WHAT IS BEING ASKED:
Copy each line of the entries beneath that contains the word "panel".

*** INFORMATION ***

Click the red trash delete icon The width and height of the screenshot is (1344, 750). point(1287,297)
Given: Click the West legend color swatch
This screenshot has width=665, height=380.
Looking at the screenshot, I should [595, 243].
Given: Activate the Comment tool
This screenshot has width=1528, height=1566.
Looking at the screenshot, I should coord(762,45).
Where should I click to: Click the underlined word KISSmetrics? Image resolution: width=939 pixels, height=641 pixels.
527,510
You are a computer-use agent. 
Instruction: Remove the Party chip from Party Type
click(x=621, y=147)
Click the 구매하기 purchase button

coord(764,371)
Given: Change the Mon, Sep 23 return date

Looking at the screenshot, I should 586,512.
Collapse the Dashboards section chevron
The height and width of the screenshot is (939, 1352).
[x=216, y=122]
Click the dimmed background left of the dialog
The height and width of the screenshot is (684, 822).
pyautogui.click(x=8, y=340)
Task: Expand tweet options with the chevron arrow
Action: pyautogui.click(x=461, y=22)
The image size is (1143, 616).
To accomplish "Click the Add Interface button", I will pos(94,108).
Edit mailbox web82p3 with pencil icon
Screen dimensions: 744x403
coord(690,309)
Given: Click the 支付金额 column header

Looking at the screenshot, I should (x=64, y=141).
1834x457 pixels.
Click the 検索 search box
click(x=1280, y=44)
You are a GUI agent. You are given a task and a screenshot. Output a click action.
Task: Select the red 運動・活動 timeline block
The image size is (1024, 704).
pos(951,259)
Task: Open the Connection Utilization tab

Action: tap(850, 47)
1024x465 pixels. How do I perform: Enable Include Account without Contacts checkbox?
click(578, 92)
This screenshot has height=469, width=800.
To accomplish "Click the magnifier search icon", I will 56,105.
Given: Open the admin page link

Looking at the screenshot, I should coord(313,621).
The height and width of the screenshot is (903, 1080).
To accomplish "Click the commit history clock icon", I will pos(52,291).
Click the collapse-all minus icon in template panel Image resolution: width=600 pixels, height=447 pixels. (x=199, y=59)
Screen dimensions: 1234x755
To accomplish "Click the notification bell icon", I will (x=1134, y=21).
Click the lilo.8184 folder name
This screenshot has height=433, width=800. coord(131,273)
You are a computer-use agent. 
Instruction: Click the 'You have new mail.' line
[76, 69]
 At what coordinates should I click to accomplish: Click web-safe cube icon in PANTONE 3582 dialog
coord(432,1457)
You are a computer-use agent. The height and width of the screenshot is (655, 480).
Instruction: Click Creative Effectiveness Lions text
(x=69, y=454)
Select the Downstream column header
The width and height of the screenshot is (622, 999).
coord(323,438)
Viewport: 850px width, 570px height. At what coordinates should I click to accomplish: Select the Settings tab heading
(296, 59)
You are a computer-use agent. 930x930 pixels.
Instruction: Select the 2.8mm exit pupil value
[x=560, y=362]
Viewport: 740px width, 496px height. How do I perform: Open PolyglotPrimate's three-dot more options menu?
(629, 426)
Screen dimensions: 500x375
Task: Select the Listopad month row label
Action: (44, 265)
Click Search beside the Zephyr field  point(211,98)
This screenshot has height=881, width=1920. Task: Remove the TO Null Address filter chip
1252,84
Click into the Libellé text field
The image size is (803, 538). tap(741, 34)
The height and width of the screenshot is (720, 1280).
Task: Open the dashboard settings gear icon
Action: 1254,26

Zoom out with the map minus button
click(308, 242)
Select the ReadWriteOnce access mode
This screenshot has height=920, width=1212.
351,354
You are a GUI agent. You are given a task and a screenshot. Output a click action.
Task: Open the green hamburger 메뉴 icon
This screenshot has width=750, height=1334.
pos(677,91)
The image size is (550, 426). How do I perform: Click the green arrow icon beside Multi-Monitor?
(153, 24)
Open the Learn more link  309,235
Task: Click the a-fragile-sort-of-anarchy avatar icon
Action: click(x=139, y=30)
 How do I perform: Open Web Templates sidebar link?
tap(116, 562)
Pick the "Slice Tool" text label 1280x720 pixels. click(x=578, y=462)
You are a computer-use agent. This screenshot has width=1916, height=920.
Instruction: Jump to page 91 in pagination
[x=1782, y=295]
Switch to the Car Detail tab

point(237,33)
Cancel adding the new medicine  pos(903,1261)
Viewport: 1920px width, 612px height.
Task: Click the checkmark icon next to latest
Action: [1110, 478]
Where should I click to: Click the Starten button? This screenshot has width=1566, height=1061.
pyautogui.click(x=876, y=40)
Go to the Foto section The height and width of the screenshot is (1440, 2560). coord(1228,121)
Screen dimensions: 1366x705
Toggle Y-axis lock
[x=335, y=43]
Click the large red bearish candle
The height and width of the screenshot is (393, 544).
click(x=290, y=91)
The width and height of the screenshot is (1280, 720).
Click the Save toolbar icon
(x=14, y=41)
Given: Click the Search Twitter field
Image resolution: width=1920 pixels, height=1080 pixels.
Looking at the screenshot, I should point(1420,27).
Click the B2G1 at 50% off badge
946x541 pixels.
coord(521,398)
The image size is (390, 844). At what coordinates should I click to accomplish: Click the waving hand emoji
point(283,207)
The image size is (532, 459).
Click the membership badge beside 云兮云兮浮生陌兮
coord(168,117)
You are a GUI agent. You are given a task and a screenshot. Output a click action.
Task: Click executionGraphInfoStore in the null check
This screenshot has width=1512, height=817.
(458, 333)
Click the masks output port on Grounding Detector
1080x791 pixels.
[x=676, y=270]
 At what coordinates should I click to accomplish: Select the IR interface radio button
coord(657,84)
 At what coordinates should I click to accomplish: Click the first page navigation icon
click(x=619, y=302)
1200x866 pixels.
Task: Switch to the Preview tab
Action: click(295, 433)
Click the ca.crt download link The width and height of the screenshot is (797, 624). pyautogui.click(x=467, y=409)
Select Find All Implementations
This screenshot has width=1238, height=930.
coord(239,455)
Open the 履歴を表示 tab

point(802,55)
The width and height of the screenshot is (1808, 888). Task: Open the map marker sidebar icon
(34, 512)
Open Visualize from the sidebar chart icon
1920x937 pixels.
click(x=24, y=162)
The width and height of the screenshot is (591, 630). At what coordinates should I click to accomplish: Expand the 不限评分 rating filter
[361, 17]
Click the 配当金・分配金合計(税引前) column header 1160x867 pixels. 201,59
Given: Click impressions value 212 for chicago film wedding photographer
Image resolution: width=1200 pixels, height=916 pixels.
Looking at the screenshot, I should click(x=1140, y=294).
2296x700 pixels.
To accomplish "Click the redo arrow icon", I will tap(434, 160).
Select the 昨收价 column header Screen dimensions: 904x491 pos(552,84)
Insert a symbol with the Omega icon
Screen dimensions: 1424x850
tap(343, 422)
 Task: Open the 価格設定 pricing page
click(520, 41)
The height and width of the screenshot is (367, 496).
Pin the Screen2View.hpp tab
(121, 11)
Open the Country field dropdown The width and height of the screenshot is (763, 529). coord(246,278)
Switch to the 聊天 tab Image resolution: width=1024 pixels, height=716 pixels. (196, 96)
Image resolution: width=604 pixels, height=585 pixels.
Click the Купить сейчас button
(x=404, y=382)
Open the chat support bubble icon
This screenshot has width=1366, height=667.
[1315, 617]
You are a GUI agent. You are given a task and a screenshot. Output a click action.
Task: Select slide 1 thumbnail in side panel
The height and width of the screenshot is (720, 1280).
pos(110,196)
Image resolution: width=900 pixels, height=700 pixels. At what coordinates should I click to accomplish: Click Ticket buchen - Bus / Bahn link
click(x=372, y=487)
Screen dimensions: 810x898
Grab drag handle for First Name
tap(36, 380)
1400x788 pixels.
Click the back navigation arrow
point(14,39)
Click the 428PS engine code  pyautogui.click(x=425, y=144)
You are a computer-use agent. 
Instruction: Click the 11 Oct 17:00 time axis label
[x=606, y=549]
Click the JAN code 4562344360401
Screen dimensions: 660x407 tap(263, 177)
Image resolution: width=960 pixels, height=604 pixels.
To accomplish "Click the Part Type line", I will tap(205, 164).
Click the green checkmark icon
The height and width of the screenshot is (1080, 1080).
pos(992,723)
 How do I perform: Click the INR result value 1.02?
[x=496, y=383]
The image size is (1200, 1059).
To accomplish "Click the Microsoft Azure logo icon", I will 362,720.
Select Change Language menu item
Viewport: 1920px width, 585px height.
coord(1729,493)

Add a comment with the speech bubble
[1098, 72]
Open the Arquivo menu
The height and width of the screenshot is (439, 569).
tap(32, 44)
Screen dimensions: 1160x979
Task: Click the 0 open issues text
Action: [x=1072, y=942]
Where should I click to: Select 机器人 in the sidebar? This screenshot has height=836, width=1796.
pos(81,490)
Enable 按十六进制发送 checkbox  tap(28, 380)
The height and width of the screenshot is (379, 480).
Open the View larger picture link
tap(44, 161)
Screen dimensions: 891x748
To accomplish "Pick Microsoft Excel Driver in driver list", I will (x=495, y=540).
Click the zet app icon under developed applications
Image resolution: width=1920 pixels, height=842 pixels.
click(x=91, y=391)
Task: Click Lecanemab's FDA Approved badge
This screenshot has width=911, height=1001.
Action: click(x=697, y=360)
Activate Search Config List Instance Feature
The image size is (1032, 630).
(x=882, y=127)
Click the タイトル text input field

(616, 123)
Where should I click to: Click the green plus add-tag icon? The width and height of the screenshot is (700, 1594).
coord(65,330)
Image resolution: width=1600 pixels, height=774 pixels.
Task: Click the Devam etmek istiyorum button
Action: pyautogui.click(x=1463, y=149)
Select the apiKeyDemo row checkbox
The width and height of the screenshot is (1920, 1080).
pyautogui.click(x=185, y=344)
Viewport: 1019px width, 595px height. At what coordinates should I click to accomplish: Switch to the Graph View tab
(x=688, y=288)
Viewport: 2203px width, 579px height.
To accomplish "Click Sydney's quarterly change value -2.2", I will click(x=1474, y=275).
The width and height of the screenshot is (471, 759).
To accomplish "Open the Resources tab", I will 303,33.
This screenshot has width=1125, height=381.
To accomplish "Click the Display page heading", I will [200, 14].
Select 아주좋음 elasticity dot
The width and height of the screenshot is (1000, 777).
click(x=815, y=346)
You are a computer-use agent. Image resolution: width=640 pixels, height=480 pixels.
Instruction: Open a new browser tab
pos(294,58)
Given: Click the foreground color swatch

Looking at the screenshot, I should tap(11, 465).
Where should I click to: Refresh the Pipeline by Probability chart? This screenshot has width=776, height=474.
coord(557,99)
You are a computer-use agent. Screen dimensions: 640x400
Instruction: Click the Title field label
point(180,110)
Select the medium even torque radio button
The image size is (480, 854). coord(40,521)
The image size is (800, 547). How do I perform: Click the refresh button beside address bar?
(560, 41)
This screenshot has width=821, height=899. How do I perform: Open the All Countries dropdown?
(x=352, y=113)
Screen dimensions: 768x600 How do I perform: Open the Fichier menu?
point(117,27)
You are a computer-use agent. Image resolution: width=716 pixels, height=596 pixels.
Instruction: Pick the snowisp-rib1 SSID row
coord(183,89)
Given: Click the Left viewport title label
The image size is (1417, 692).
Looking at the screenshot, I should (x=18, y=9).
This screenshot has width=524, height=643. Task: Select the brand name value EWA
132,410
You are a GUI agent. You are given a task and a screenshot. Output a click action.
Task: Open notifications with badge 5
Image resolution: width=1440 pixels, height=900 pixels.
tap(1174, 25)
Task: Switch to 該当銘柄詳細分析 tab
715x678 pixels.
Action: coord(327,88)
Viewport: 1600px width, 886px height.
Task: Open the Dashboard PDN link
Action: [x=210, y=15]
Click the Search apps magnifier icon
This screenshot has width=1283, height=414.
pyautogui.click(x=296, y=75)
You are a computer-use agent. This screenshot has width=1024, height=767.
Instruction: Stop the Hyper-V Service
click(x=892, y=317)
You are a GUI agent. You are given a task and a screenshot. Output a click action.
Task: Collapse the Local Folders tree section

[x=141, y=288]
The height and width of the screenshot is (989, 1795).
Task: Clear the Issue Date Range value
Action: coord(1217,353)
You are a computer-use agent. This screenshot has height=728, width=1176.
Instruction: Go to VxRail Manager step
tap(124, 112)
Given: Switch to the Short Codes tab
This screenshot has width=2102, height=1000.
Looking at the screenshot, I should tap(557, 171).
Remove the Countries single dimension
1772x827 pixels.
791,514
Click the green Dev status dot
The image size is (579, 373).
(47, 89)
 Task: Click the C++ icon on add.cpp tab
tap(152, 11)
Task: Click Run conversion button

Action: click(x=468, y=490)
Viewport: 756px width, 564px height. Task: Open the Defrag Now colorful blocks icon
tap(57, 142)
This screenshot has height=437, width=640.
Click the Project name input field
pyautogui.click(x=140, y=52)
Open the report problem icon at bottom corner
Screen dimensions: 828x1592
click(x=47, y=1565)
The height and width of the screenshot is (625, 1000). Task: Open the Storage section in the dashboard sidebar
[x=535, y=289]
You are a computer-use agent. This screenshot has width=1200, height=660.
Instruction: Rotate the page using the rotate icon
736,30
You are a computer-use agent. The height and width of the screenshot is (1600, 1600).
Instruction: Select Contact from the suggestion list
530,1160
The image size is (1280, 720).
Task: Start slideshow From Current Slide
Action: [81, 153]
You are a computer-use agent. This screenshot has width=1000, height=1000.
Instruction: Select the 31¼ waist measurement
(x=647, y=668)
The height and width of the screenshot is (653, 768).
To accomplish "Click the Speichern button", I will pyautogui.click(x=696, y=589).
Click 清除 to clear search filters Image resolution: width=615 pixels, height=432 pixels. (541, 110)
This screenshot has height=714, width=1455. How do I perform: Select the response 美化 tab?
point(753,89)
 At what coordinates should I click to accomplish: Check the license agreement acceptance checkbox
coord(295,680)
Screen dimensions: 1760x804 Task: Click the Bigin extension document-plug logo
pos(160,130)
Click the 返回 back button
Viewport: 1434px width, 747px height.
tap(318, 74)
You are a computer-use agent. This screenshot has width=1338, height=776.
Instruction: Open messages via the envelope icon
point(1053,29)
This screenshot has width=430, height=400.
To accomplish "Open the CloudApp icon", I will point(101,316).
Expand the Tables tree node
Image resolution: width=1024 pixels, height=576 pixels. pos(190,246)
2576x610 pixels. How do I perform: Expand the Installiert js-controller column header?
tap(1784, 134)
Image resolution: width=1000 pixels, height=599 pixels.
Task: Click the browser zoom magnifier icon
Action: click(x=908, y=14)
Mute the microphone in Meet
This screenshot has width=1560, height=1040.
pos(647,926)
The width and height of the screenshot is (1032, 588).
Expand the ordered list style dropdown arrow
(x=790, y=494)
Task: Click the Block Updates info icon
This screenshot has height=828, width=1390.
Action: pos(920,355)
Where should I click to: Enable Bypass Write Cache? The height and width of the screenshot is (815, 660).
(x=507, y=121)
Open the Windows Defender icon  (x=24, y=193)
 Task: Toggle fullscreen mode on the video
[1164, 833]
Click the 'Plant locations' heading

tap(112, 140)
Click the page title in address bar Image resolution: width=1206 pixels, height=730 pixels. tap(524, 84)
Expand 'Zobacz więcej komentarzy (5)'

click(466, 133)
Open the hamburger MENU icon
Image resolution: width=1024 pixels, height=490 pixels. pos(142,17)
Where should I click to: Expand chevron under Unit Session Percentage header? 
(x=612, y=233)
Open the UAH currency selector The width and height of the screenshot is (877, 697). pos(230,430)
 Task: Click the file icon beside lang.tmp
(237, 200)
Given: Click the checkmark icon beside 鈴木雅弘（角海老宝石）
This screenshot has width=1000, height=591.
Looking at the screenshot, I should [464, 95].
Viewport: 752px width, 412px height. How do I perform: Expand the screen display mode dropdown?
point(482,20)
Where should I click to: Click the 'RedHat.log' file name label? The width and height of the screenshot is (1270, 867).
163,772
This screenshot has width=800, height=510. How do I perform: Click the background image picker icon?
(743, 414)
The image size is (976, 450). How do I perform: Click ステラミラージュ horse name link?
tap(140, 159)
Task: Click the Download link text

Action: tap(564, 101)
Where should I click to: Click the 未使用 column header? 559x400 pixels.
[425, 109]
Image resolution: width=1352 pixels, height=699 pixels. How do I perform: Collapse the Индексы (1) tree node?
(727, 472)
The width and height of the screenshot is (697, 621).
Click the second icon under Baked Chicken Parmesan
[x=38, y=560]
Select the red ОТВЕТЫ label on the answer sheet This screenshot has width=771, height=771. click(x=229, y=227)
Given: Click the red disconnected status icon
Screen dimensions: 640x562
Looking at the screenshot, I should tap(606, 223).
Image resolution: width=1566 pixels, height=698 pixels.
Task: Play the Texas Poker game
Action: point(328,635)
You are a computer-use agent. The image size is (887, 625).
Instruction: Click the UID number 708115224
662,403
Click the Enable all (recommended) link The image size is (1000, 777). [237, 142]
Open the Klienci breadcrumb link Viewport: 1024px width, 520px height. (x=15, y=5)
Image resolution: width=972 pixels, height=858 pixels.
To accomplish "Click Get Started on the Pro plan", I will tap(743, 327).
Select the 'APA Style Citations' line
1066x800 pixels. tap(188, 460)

*** End of INFORMATION ***

OUTPUT:
Click the collapse-all minus icon in template panel Image resolution: width=600 pixels, height=447 pixels. (x=199, y=59)
Task: Select slide 1 thumbnail in side panel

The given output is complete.